→ Problem details:
State only the count of lines in the listing below that hold "computer".

→ Source material:
##########

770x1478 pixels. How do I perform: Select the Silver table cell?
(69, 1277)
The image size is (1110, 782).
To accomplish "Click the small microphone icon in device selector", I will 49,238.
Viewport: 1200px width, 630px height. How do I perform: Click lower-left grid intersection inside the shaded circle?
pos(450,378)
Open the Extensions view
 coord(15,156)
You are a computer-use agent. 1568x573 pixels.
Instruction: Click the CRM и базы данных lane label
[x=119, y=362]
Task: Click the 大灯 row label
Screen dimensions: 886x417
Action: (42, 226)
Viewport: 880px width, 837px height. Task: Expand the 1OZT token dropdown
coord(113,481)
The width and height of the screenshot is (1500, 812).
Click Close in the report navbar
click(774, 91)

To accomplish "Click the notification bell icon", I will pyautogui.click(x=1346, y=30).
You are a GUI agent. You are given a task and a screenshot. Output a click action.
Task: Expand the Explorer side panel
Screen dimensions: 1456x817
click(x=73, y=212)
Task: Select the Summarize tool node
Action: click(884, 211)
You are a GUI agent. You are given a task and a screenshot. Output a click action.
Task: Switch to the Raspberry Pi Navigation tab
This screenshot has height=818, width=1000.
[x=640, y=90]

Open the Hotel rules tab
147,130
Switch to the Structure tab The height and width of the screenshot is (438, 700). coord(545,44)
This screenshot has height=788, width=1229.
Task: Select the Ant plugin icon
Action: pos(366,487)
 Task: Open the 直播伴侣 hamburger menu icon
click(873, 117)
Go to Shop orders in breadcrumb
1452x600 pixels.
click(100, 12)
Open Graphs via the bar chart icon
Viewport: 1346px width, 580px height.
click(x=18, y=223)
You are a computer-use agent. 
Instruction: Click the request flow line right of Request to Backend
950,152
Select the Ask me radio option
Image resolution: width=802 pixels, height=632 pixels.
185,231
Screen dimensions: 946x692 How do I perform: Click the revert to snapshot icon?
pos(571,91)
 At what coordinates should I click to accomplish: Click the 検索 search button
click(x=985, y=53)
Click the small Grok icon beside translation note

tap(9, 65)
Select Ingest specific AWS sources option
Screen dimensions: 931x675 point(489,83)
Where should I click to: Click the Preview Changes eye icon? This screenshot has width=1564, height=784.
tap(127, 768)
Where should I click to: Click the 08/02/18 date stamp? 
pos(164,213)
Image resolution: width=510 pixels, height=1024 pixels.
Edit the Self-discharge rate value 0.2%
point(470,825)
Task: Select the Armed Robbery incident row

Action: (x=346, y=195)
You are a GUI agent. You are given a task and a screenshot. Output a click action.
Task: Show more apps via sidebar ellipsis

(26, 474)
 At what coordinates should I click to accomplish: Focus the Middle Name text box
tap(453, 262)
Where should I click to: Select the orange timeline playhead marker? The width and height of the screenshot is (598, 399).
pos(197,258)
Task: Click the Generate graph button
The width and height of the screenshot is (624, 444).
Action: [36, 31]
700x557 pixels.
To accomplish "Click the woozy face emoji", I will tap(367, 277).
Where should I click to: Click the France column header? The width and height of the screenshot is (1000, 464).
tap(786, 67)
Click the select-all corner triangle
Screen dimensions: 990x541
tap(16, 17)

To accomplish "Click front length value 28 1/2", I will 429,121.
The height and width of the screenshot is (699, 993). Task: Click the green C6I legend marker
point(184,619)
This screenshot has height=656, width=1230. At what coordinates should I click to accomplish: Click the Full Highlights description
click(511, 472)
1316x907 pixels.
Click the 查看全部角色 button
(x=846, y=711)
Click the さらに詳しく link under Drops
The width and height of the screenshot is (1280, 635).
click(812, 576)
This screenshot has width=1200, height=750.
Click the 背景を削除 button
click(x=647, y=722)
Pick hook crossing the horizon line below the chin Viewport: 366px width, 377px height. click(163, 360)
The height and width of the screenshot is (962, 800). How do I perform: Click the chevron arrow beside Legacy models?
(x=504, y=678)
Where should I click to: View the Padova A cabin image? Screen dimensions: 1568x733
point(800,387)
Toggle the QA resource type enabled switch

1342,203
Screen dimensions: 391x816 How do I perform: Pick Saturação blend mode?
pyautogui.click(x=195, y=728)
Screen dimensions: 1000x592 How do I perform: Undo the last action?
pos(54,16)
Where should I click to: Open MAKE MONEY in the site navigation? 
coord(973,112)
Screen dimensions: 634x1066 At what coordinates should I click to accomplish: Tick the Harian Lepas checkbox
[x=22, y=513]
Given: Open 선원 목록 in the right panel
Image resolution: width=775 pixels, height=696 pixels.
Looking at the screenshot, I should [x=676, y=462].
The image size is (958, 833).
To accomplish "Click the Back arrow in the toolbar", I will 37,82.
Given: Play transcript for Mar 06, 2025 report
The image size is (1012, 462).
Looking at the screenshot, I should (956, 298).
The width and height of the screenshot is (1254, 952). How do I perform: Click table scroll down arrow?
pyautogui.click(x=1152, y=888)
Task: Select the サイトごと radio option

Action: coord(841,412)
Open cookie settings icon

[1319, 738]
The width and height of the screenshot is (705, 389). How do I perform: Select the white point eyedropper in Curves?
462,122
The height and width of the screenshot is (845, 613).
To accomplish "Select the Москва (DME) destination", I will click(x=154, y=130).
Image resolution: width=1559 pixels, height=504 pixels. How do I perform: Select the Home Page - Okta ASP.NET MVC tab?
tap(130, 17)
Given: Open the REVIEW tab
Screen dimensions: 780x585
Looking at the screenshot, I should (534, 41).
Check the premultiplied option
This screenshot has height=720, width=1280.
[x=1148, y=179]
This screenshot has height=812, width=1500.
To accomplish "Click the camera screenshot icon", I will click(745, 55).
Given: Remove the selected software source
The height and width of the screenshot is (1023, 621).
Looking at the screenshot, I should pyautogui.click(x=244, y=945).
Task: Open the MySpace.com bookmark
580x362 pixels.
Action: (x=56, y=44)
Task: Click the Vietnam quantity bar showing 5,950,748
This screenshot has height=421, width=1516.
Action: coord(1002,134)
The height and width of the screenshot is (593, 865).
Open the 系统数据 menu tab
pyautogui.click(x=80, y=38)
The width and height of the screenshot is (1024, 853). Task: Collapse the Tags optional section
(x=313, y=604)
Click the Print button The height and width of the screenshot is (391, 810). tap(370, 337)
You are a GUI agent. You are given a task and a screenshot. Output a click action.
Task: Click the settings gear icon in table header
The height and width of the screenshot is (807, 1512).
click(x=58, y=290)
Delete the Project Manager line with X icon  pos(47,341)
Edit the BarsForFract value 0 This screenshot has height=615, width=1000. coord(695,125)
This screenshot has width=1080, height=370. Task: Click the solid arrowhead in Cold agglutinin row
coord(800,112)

##########

→ Result for this exercise:
2